What you should do —
Turn the rows below, from the line containing "The width and height of the screenshot is (514, 415)." through the line containing "Action: (x=746, y=110)", inclusive, into a two-column CSV with the headers instruction and action. Give one CSV line per row, with the row's text under instruction and its answer under action, each in a single quoted field with line breaks replaced by spaces.

# The input start

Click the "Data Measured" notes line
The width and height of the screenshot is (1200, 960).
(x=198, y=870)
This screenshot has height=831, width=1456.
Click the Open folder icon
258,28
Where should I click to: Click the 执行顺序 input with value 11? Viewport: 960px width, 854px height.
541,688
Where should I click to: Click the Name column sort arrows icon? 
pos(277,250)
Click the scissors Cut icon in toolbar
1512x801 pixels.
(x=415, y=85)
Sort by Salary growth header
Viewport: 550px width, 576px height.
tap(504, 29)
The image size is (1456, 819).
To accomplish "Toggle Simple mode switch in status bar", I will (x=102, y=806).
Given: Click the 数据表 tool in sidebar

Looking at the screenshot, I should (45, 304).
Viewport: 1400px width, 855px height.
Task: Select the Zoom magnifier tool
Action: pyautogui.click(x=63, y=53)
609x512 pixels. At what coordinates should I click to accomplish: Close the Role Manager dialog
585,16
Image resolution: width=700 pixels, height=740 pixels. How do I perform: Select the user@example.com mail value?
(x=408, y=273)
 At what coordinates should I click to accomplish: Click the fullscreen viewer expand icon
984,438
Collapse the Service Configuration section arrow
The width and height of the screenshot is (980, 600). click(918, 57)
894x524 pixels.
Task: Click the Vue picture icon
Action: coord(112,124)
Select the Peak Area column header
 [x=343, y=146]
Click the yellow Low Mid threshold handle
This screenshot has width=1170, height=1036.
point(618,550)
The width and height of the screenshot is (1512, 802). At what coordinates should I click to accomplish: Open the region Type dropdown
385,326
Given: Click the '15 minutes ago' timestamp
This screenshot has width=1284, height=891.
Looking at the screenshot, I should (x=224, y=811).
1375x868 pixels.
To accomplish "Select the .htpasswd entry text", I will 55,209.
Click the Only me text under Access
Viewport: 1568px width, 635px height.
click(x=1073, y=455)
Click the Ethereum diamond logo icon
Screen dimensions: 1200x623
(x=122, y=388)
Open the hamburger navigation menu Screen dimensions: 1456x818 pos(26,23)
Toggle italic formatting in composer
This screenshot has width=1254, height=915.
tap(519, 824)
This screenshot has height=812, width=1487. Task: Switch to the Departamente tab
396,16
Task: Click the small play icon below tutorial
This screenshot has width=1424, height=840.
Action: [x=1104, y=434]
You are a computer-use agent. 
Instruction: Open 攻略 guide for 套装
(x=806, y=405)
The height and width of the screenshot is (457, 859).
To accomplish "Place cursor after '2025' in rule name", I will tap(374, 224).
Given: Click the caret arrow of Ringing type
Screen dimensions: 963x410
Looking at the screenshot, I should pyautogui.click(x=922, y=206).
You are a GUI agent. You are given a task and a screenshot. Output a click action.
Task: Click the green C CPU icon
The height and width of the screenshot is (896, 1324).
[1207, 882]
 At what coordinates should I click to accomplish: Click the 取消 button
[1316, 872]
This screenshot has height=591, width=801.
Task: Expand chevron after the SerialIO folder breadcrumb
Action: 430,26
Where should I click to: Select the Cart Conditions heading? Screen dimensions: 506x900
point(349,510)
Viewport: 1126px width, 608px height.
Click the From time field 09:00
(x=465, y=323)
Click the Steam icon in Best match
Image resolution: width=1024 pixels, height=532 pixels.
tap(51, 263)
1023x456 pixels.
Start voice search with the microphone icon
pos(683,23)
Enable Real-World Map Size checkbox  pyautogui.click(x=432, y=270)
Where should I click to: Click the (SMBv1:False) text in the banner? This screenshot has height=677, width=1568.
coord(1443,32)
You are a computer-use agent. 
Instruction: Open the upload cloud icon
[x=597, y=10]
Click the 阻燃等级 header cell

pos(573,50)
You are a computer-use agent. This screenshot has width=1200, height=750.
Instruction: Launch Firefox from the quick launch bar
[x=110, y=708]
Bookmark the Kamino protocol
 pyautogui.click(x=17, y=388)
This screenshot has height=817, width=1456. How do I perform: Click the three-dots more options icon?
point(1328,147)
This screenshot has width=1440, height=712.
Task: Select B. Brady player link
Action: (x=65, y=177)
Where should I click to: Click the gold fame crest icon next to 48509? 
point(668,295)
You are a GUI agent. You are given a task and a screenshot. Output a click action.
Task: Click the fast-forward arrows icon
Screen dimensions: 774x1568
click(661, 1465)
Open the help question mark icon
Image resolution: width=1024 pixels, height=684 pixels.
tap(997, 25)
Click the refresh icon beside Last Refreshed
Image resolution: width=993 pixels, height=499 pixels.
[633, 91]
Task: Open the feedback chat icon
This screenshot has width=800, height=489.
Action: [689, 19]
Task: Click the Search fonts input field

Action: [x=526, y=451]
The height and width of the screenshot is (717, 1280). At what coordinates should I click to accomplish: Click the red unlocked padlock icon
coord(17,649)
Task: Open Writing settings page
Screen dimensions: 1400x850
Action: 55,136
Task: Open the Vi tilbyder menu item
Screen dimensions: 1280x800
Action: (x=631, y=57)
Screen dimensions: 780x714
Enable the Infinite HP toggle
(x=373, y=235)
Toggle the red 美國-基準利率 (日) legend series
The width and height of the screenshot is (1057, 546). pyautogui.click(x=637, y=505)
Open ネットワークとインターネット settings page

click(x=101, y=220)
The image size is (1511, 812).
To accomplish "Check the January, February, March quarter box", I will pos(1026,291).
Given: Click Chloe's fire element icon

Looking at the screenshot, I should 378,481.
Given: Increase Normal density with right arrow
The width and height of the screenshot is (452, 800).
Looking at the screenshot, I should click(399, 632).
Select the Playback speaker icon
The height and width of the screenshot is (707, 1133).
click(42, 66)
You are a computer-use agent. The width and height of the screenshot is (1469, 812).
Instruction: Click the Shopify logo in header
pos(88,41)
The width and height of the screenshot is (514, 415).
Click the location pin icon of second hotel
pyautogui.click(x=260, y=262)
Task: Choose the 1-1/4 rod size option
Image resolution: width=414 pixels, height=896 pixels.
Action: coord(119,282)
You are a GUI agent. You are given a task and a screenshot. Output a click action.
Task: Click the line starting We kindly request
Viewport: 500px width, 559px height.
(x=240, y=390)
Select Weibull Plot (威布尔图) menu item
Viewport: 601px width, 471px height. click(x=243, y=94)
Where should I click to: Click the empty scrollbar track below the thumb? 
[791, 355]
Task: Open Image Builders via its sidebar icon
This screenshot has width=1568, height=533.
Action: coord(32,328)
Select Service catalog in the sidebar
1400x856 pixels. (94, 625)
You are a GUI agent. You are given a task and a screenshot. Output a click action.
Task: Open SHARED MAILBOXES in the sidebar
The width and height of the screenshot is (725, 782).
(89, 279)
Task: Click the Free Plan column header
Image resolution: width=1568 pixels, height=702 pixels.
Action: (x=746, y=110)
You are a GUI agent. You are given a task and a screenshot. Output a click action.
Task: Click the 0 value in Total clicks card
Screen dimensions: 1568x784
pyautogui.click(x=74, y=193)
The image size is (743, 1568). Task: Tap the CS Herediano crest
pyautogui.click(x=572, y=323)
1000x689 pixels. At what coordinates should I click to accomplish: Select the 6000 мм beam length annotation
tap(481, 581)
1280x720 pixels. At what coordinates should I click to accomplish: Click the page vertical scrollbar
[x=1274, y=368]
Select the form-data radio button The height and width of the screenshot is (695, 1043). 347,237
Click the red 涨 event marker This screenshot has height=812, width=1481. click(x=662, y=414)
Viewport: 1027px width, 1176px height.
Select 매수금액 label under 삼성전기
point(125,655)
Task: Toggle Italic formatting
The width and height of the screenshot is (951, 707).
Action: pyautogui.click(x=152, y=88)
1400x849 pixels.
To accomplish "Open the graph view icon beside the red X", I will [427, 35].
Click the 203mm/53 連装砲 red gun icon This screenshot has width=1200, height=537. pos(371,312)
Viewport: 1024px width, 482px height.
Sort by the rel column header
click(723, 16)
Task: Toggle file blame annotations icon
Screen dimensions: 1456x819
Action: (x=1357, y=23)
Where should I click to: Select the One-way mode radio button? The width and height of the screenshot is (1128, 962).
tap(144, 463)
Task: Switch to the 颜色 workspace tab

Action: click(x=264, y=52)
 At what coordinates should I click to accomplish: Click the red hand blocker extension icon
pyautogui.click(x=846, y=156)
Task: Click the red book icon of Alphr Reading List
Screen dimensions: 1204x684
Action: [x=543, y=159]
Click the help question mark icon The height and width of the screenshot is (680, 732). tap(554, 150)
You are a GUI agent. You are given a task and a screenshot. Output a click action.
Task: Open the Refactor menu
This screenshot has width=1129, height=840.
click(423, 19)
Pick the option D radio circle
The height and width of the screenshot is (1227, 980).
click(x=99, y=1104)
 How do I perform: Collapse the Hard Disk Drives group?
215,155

# The input end

The response —
instruction,action
"The width and height of the screenshot is (514, 415). Click the location pin icon of second hotel","pyautogui.click(x=260, y=262)"
"Task: Choose the 1-1/4 rod size option Image resolution: width=414 pixels, height=896 pixels.","Action: coord(119,282)"
"You are a GUI agent. You are given a task and a screenshot. Output a click action. Task: Click the line starting We kindly request Viewport: 500px width, 559px height.","(x=240, y=390)"
"Select Weibull Plot (威布尔图) menu item","Viewport: 601px width, 471px height. click(x=243, y=94)"
"Where should I click to: Click the empty scrollbar track below the thumb?","[791, 355]"
"Task: Open Image Builders via its sidebar icon This screenshot has width=1568, height=533.","Action: coord(32,328)"
"Select Service catalog in the sidebar","1400x856 pixels. (94, 625)"
"You are a GUI agent. You are given a task and a screenshot. Output a click action. Task: Open SHARED MAILBOXES in the sidebar The width and height of the screenshot is (725, 782).","(89, 279)"
"Task: Click the Free Plan column header Image resolution: width=1568 pixels, height=702 pixels.","Action: (x=746, y=110)"